Convert each line of the data below into a numbered list, leaving out any blank lines.

(Data on locating words and elements)

════════

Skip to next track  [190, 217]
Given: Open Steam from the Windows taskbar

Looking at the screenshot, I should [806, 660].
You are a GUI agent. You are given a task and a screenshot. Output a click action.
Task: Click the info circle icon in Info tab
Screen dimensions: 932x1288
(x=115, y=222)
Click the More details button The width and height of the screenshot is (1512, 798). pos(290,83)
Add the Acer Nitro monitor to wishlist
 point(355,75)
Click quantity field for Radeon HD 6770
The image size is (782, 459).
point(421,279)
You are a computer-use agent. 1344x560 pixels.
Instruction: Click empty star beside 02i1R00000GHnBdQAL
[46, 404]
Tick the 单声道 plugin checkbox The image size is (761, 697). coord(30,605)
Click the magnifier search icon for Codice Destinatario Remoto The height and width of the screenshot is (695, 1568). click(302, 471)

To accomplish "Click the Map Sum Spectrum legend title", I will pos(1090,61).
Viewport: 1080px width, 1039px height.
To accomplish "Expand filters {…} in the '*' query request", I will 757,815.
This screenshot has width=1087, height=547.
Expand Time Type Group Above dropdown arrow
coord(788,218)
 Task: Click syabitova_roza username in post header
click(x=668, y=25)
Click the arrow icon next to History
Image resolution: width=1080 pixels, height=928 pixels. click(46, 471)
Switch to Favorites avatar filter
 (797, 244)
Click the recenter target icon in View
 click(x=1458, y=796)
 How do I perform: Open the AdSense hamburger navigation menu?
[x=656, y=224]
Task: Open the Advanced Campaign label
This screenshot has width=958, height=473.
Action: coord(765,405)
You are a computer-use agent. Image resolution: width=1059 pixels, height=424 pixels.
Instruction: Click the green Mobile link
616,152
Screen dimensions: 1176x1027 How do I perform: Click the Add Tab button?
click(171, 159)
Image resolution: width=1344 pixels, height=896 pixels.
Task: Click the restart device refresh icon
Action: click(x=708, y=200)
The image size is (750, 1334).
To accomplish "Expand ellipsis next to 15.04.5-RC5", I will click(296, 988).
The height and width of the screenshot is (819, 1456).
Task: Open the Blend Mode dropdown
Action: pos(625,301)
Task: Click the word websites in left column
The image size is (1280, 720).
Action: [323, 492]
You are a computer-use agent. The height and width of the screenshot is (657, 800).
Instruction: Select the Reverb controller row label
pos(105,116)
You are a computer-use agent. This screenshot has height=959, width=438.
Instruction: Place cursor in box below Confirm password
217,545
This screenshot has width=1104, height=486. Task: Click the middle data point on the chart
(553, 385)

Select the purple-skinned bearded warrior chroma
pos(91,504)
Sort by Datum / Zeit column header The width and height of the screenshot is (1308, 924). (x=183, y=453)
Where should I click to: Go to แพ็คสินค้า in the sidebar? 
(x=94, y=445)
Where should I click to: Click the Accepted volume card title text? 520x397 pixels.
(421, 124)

════════

● Correct output
1. Skip to next track  [190, 217]
2. Given: Open Steam from the Windows taskbar
3. Looking at the screenshot, I should [806, 660].
4. You are a GUI agent. You are given a task and a screenshot. Output a click action.
5. Task: Click the info circle icon in Info tab
6. Screen dimensions: 932x1288
7. (x=115, y=222)
8. Click the More details button The width and height of the screenshot is (1512, 798). pos(290,83)
9. Add the Acer Nitro monitor to wishlist
10.  point(355,75)
11. Click quantity field for Radeon HD 6770
12. The image size is (782, 459).
13. point(421,279)
14. You are a computer-use agent. 1344x560 pixels.
15. Instruction: Click empty star beside 02i1R00000GHnBdQAL
16. [46, 404]
17. Tick the 单声道 plugin checkbox The image size is (761, 697). coord(30,605)
18. Click the magnifier search icon for Codice Destinatario Remoto The height and width of the screenshot is (695, 1568). click(302, 471)
19. To accomplish "Click the Map Sum Spectrum legend title", I will pos(1090,61).
20. Viewport: 1080px width, 1039px height.
21. To accomplish "Expand filters {…} in the '*' query request", I will 757,815.
22. This screenshot has width=1087, height=547.
23. Expand Time Type Group Above dropdown arrow
24. coord(788,218)
25.  Task: Click syabitova_roza username in post header
26. click(x=668, y=25)
27. Click the arrow icon next to History
28. Image resolution: width=1080 pixels, height=928 pixels. click(46, 471)
29. Switch to Favorites avatar filter
30.  (797, 244)
31. Click the recenter target icon in View
32.  click(x=1458, y=796)
33.  How do I perform: Open the AdSense hamburger navigation menu?
34. [x=656, y=224]
35. Task: Open the Advanced Campaign label
36. This screenshot has width=958, height=473.
37. Action: coord(765,405)
38. You are a computer-use agent. Image resolution: width=1059 pixels, height=424 pixels.
39. Instruction: Click the green Mobile link
40. 616,152
41. Screen dimensions: 1176x1027 How do I perform: Click the Add Tab button?
42. click(171, 159)
43. Image resolution: width=1344 pixels, height=896 pixels.
44. Task: Click the restart device refresh icon
45. Action: click(x=708, y=200)
46. The image size is (750, 1334).
47. To accomplish "Expand ellipsis next to 15.04.5-RC5", I will click(296, 988).
48. The height and width of the screenshot is (819, 1456).
49. Task: Open the Blend Mode dropdown
50. Action: pos(625,301)
51. Task: Click the word websites in left column
52. The image size is (1280, 720).
53. Action: [323, 492]
54. You are a computer-use agent. The height and width of the screenshot is (657, 800).
55. Instruction: Select the Reverb controller row label
56. pos(105,116)
57. You are a computer-use agent. This screenshot has height=959, width=438.
58. Instruction: Place cursor in box below Confirm password
59. 217,545
60. This screenshot has width=1104, height=486. Task: Click the middle data point on the chart
61. (553, 385)
62. Select the purple-skinned bearded warrior chroma
63. pos(91,504)
64. Sort by Datum / Zeit column header The width and height of the screenshot is (1308, 924). (x=183, y=453)
65. Where should I click to: Go to แพ็คสินค้า in the sidebar? 
66. (x=94, y=445)
67. Where should I click to: Click the Accepted volume card title text? 520x397 pixels.
68. (421, 124)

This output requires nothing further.